Während in der Praxis die Kommunen schon  daran scheitern, an besonderen Brennpunkten Waffenverbotszonen durchzusetzen, versuche Faeser mit Aktionismus die aufgebrachten Gemüter zu beruhigen, monieren Kritiker. Dabei übersehe die Ministerin, daß die Möglichkeiten, sich selbst Schußwaffen zu beschaffen, vielfältig sind. Der Täter von Hanau 2020 besaß offiziell mehrere Pistolen, der Attentäter von Halle 2019 hatte sich seine Waffen zum Teil mit Kunststoffteilen aus einem 3D-Drucker selbst gebaut. 

Der Hamburger Todesschütze Philipp F. war kurz zuvor noch von der Polizei nach einem anonymen Hinweis überprüft worden. Für Schritte gegen ihn sahen die Beamten keine Grundlage. Weder hatten sie sämtliche Magazine gefunden, die der spätere Täter offensichtlich über die im Waffenschrank verwahrten hinaus besessen haben mußte; noch entdeckten sie sein im Selbstverlag auch online veröffentlichtes Buch mit allerhand wirren Thesen über Jesus, Satan und Hitler.  

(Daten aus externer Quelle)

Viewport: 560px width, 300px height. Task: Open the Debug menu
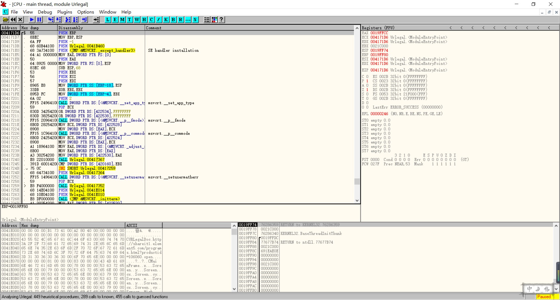[x=45, y=12]
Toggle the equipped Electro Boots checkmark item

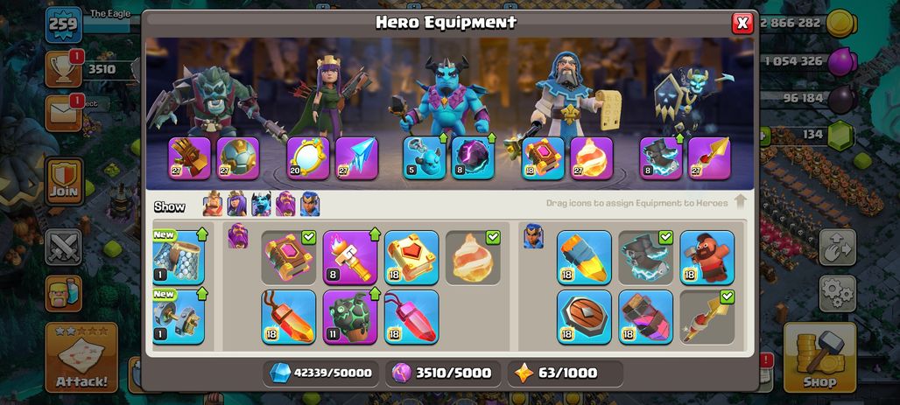646,257
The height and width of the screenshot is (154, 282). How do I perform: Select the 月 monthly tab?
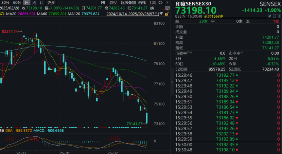pyautogui.click(x=41, y=2)
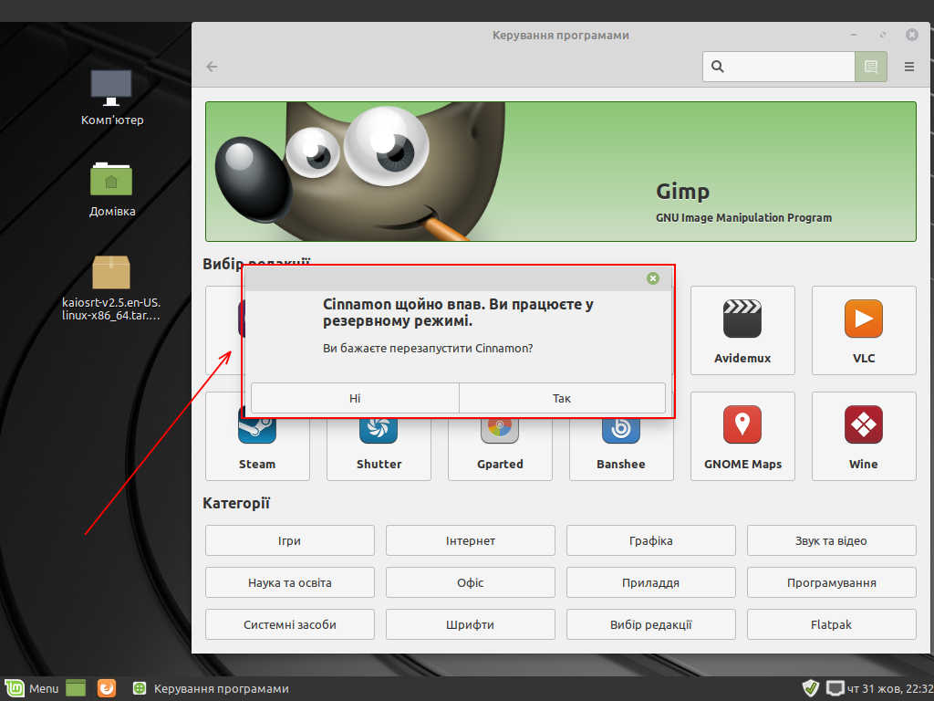Select the Avidemux application icon

(x=742, y=329)
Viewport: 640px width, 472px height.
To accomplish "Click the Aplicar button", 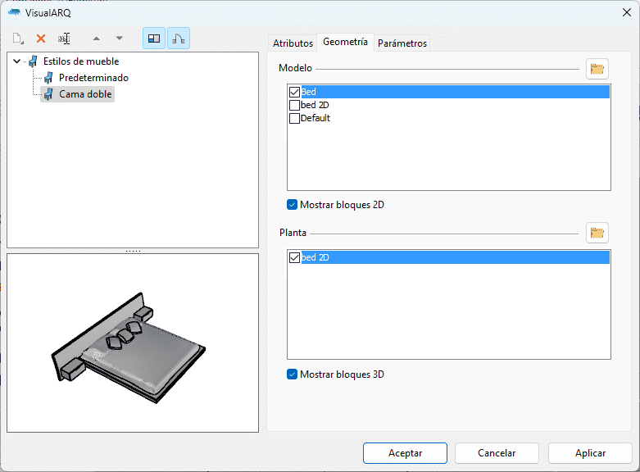I will coord(590,453).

Faeser setzt mit ihren neuesten Ideen wie gehabt bei der Erteilung der waffenrechtlichen Erlaubnis an. Die Waffenbehörden sollten in Zukunft auch die Gesundheitsämter abfragen, ob diese Erkenntnisse zu Personen hätten, die psychisch auffällig seien, so Faeser gegenüber ihren sozialdemokratischen Länderkollegen jetzt bei einem Treffen in Bremen. Dabei sind psychische Erkrankungen in der Regel anders als bestimmte Infektionskrankheiten nicht meldepflichtig. Die FDP sperrt sich, und Bayerns Innenminister Joachim Herrmann (CSU) hat die geplante Regelabfrage bei den Gesundheitsbehörden bereits im Januar als Symbolpolitik und „besonders tiefen Eingriff in Persönlichkeitsrechte“ bezeichnet.

Behördlich erfaßt sind in Deutschland laut Bundesinnenministerium knapp 5,5 Millionen Waffen. Im seit 2013 existierten Nationalen Waffenregister sind etwa eine Million Privatpersonen erfaßt, die eine Waffenerlaubnis besitzen. Mehr als 25.000 Deutsche dürfen keine Waffen besitzen, weil sie für schwere Straftaten verurteilt wurden oder durch eine extremistische Gesinnung den Behörden aufgefallen sind.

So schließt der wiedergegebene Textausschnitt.